2. **The Rolling Wheel:** This wheel is doing something extra cool! It's not just moving forward, it's also *spinning* as it goes. So, it has "go" energy from its forward motion *and* extra "go" energy from its spinning motion!
* For a disk that rolls, its spinning energy actually adds an extra half of its forward motion energy.
* So, its total "go" energy is its forward motion energy + its spinning energy = (forward motion energy) + (1/2 * forward motion energy) = (3/2) * forward motion energy.
* Using the numbers: (3/2) * 36 Joules (which was the sliding wheel's forward motion energy) = 3 * 18 = **54 Joules**.
* It's like this wheel has more "stored up" go-power because it's doing two things at once!

**Part (b): How high can each wheel climb?**

Now, all that "go" energy turns into "height" energy when the wheels climb the hill.

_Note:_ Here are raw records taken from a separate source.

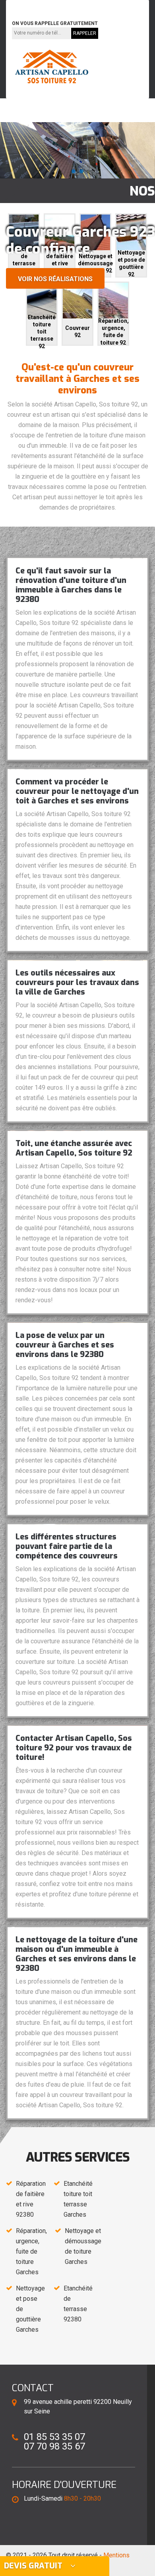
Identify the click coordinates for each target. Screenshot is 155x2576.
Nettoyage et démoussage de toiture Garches (83, 2246)
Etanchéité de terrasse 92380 (78, 2304)
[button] (74, 171)
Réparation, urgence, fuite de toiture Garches (31, 2251)
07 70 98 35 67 (94, 5)
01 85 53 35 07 (37, 5)
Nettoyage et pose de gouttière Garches (30, 2309)
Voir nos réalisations (55, 279)
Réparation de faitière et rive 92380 (31, 2199)
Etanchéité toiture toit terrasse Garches (78, 2199)
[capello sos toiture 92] (51, 67)
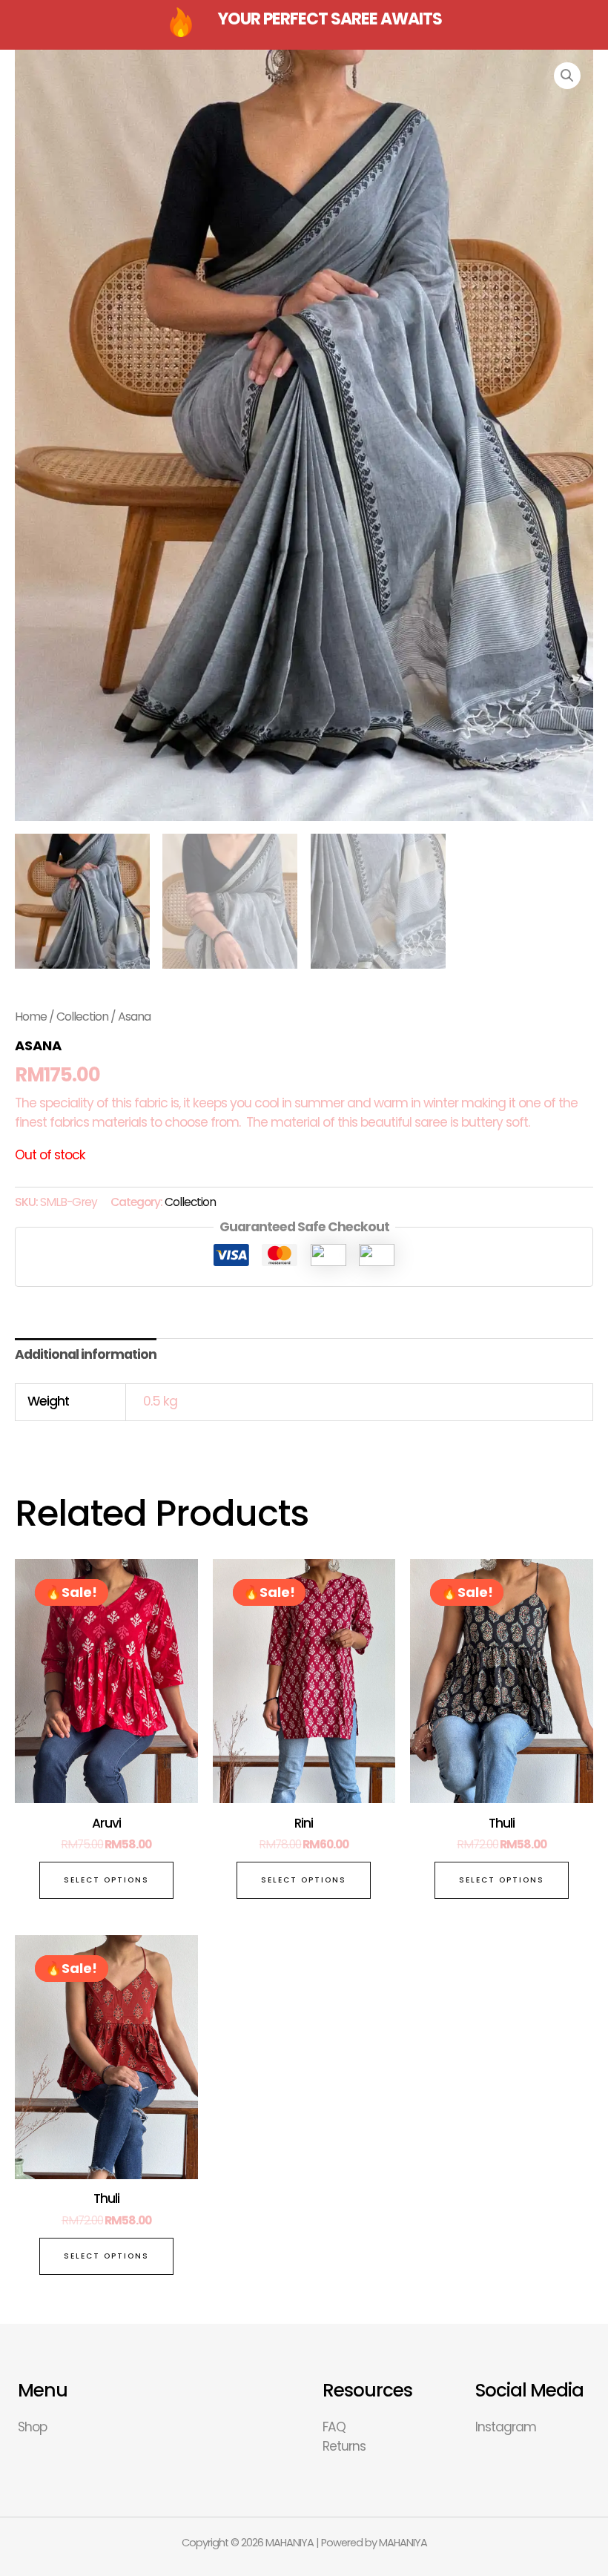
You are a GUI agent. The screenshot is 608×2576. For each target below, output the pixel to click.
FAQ (334, 2427)
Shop (32, 2427)
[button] (567, 75)
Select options (106, 1879)
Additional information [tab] (85, 1354)
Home (31, 1016)
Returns (344, 2446)
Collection (82, 1016)
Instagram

The more "go" energy a wheel has, the higher it can climb! We can find the height using the "height" energy formula: mass * gravity * height. (Gravity is about 9.8 for every meter a kilogram goes up).

1. **Sliding Wheel's Height:**
* Its "go" energy (36 J) turns into "height" energy.
* So, 2.0 kg * 9.8 m/s² * height = 36 J
* 19.6 * height = 36
* Height = 36 / 19.6 = **about 1.84 meters**.

2. **Rolling Wheel's Height:**
* Its "go" energy (54 J) turns into "height" energy.
* So, 2.0 kg * 9.8 m/s² * height = 54 J
* 19.6 * height = 54
* Height = 54 / 19.6 = **about 2.76 meters**.

See? The rolling wheel had more "go" energy because it was both moving and spinning, so it could climb higher!